Fifty-three strains were collected in the streams draining the watersheds, as well as at the mouth of the stream during all seasons of the year. find more Twenty-three independent strains were also collected from the Conesus Lake near-shore, focusing on those associated with the green alga Cladophora (Whitman et al., 2003; Byappanahalli et al., 2007). Escherichia coli was isolated on m-ColiBlue24 plates (Millipore®; Grant, 1997), and standard microbial testing was used to confirm the identification. All environmental isolates were positive for growth on lactose with gas formation, glucuronidase activity and the production of indole, while they were negative for

growth on citrate and urea (APHA, 1999). Additional bacterial strains used in this study are listed in Table 1. Bacteria were

propagated in Luria-Bertani broth overnight at 37 °C with shaking at 250 r.p.m.
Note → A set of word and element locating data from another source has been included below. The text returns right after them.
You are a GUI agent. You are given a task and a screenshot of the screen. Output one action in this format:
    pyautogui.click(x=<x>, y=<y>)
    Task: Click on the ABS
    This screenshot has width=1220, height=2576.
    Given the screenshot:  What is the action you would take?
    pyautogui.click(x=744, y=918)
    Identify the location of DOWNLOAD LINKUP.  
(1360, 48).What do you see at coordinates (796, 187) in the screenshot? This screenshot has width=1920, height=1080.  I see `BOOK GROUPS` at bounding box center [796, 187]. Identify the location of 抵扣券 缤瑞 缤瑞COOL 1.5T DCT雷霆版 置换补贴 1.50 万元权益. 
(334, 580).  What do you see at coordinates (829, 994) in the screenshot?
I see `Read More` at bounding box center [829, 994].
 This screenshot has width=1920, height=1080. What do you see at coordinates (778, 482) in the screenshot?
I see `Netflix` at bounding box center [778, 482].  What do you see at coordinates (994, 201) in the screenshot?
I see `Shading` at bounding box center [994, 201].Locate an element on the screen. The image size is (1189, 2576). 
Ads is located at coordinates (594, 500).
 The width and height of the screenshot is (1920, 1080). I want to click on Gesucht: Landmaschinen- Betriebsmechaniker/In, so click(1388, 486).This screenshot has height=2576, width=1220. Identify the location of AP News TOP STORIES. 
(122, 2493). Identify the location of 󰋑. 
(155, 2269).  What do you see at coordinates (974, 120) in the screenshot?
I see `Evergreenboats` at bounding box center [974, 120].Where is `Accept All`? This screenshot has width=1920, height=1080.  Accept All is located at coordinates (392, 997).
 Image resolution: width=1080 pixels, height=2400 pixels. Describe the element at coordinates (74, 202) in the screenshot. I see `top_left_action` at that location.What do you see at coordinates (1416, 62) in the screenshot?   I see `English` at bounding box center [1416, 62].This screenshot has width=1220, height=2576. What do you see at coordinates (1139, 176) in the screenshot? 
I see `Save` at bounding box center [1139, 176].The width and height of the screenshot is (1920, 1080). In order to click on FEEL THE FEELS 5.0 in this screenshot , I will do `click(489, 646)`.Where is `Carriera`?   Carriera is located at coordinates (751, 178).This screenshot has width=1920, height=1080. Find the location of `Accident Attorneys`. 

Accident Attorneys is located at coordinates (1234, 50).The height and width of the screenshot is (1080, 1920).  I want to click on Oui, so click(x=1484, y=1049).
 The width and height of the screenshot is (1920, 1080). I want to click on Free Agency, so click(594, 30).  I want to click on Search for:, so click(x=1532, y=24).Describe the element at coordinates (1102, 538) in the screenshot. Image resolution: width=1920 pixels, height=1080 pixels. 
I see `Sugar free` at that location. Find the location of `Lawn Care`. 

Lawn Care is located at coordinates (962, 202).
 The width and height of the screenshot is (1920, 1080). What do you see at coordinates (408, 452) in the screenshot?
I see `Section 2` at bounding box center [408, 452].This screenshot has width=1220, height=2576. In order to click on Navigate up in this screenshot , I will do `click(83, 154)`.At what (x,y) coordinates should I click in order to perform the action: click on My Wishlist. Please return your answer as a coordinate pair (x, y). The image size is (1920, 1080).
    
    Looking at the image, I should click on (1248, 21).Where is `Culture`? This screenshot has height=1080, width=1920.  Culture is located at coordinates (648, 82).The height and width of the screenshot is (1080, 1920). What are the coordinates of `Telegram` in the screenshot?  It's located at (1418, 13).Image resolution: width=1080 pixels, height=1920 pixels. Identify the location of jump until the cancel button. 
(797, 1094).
Genomic DNA was isolated MG-132 datasheet from 2-mL cultures of stationary phase cells using a DNeasy Blood and Tissue Kit (Qiagen), and RNase A was added at 200 μg mL−1 during lysis. Typical DNA preparations had A260 nm/A280 nm readings of 1.8–2.1 and were 80–120 ng DNA μL−1. A triplex PCR-based method for chuA, yjaA, and TSPE4.C2 was used to assign environmental isolates of E. coli to phylogenetic groups A, B1, B2, and D (Table 2; Clermont et al., 2000). Templates were either isolated genomic DNA or bacteria extracted in boiling TE buffer. Increasing Mg2+ to 3 mM in the PCR generated stronger products compared to 1.5 mM Mg2+. PCR was carried out in 30-μL reactions containing 100 ng of genomic DNA or DNA from bacteria boiled in TE buffer, 0.3 μm of forward primer, 0.15 μM of reverse primer I, 0.15 μM of reverse primer II, 0.2 mM dNTPs,

1.5 mM MgCl2, and 0.75 units of TAQ DNA polymerase (Promega). Primer sequences are listed in Supporting Information, Fig. S1. The reaction conditions were one cycle of 95 °C for 2 min, 32 cycles of 95 °C for 1 min, 55 °C for 1 min, 72 °C for 1.5 min, and a final cycle of 72 °C for 10 min. PCR products were analyzed by agarose gel electrophoresis and ethidium bromide staining. The restriction enzymes BstNI and PspGI were purchased from New England BioLabs. Reactions enough were carried out using 20 μL volumes that contained 1 μg of genomic DNA and 0.3–0.5 units of enzyme. The DNAs were digested at 60 °C for 2 h, and the products were analyzed by gel electrophoresis on 1% agarose gels and ethidium bromide staining. PspG1 was used at 60 °C even though the optimal working temperature for the enzyme is 75 °C (New England Biolabs) because the DNA degraded at 75 °C (data not shown). Every experiment included DNA isolated from a dcm+ strain as a positive control (JM109 or BW25113) and DNA isolated from a dcm− strain as a negative control (ER2925, JW1944-2, or unmethylated phage lambda DNA).